Gystilyn O’Brien 01/22/2019 – unpublished

International travel is always filled with the unexpected. Even the best laid plans are often shifted, and one quickly learns that although it is good to have an itinerary, it is also good to be flexible in ones plans. Reservations are lost or don’t go through, planes, or boats, or trains, are delayed. Sometimes an unexpected new friend derails your plans in lieu of a grand adventure. For better or for worse travel is filled with the unexpected, and one of the more annoying forms of the unexpected is the issue of a stolen passport.

Often theft of this kind is related to bag theft, and often while in transit. Easiest places to have a bag stolen are train and bus stations. It’s easy to relax into the swing of movement, and it’s easy to trust strangers. It’s also easy for a professional theft to disappear. A good thief will wear bright colors and then ditch them once the bag is acquired, making them impossible to track. So what do you do? What are the steps to take?


Okay, lets be real here, you are going to panic. Panic is fine. It’s a natural response. That said, it’s not going to fix anything. So pause, take a few deep breaths and sit down for a second. The first real step is make sure you are safe. Take a moment to evaluate your surroundings. Are you in a safe place? Take stock of your environment, your possessions, and your party, if you are with other people. How’s everyone doing? Does everyone know what’s going on?

Step Two: File a police report

Most transit stations have a police desk. An information booth can certainly direct you to a local beat cop or a station. There are three reasons to report your loss:

  1. Due-diligence – so that your local embassy knows you did your best when it comes time to get your new passport. You’ll want to take a copy of the police report with you when you file for a replacement passport.
  2. In the event they find the person, and or your passport, they’ll have an address to send it to. Give them your home address, you’ll probably already have a new passport by the time anything comes of this. Still, it’s a good idea to be able to retrieve lost property.
  3. You want this theft on file in the event anyone in that country tries to use your passport for identity theft. Once stolen and reported your identity is put on a ‘watch’ list. Anything strange, and the identity will be evaluated, which is useful in not racking up dept or international charges.

Step three: Plans

It’s going to take anywhere from three days to a week to get a new passport. Time to rearrange some plans. You need to figure out where your nearest embassy is, how you are going to get there, and the days and times it’s open. Be aware of local holidays. Some countries have them every week. Give the embassy a call; they are usually very helpful. Most of this information will also be online, as this is what embassy’s are for. Keep in mind that most hotels will want a passport for check in. You may need to arrange for a friends help. Sometimes they will accept a paper print out of your passport if you explain the situation. Be honest. People are generally helpful. Remember, you may need to re-book flights. Talk to airport desk people, tell them whats going on. Often they have systems set up to aid in issues like this.

Step four: Embassy

The fastest way to get a replacement temporary passport is to have your documentation in hand. In a best case scenario that means you took pictures of your passport, ID’s etc., before you left home, and they are either in a doc in your email, or your friends or family members have them. Print out copies of those. It helps to print out the “lost/stolen passport” form from your embassy and have that filled out. You’ll also need two 2″x2″ head shots – a photo booth will usually do, though in the modern day you could probably find a shop that does passport photos. Be sure to have called your embassy so they know your coming, ask them questions like what you will need, time expectancy, etc. Bring your police report if you can. Fee’s are usually around $200ish, and they can have a new passport to you in 20 minutes, or 5 days, depending on their resources and what country you are in. You will need to get an actual replacement passport when you get home. These temporary passports are usually good for about 60 days.

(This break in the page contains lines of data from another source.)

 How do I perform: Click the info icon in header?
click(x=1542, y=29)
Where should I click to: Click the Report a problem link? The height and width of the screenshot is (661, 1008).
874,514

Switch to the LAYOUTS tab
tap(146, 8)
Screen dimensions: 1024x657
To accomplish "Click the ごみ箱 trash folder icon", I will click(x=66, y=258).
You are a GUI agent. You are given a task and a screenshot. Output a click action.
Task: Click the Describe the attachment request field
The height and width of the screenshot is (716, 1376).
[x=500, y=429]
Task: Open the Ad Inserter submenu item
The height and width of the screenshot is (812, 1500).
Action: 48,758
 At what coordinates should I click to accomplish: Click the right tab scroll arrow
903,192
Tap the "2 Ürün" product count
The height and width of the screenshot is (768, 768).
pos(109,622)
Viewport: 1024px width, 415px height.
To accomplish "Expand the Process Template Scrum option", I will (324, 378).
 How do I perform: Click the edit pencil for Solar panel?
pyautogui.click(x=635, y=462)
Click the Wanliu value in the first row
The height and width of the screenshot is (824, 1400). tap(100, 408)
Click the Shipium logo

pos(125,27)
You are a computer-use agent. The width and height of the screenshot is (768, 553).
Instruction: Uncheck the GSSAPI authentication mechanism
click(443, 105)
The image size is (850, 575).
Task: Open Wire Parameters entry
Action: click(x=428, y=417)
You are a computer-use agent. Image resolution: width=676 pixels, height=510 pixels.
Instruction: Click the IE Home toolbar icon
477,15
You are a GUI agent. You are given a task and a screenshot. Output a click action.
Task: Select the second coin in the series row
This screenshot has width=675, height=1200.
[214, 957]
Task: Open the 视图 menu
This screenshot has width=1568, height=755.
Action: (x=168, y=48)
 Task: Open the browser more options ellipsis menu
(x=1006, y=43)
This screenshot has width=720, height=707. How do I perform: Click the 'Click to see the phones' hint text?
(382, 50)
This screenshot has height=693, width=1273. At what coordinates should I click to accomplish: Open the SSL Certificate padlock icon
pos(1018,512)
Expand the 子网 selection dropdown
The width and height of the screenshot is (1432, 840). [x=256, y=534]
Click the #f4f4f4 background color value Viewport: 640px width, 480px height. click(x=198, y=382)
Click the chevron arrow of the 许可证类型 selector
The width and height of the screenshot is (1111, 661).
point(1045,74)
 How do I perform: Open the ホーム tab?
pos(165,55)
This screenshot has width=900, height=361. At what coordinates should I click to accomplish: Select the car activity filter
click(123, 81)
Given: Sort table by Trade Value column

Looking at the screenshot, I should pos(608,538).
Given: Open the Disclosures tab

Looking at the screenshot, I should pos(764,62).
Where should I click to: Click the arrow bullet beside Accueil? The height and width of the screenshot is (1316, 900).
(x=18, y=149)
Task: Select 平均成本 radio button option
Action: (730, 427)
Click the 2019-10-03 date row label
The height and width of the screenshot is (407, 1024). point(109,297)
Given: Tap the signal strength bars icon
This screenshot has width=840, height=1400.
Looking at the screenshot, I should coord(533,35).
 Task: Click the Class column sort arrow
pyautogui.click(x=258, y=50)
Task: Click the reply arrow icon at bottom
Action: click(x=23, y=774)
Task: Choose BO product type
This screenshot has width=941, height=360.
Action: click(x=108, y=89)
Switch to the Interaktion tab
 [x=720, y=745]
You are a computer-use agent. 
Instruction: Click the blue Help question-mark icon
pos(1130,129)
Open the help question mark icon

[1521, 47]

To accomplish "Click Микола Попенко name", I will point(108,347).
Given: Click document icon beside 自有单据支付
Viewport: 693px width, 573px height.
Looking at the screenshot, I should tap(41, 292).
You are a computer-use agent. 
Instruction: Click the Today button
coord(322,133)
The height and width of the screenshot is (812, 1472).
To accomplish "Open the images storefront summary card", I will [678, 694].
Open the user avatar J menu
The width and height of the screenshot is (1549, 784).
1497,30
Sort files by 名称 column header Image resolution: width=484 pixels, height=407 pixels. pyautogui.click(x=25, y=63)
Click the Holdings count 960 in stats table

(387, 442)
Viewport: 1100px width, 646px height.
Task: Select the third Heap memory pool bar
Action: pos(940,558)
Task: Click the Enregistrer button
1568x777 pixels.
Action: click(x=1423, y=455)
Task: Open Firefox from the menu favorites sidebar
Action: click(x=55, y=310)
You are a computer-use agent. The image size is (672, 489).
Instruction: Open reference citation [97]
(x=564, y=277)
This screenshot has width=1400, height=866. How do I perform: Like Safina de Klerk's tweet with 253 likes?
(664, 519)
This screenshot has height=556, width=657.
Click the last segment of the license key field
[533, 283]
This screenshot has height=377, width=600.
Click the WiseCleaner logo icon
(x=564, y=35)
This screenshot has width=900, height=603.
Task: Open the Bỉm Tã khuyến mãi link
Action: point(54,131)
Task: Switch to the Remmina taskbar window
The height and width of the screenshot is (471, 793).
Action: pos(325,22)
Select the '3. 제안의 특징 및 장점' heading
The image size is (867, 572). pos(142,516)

If you don’t have print outs of your passport that’s okay too. You will need to prove you are you, usually some mix of social security number, various ID’s, past address’s, bank knowledge, etc. They have methods and systems, it’s just more complicated. Most embassy people are nice if you are honest, polite, and organized. An embassy’s purpose is to help those needing help, and so where issues arise they tend to take them seriously.

At the end of the day you’ll find that most of your heart knocking panic wasn’t really nessissary. Yes, it was an inconvenient pain in the bum, but it wasn’t really hard to fix, and ultimately no one was hurt. At least you learned an interesting life lesson, and now you know what to do and how to help others in need. Most of life’s little drama’s tend to work that way. It’s all part of the adventure!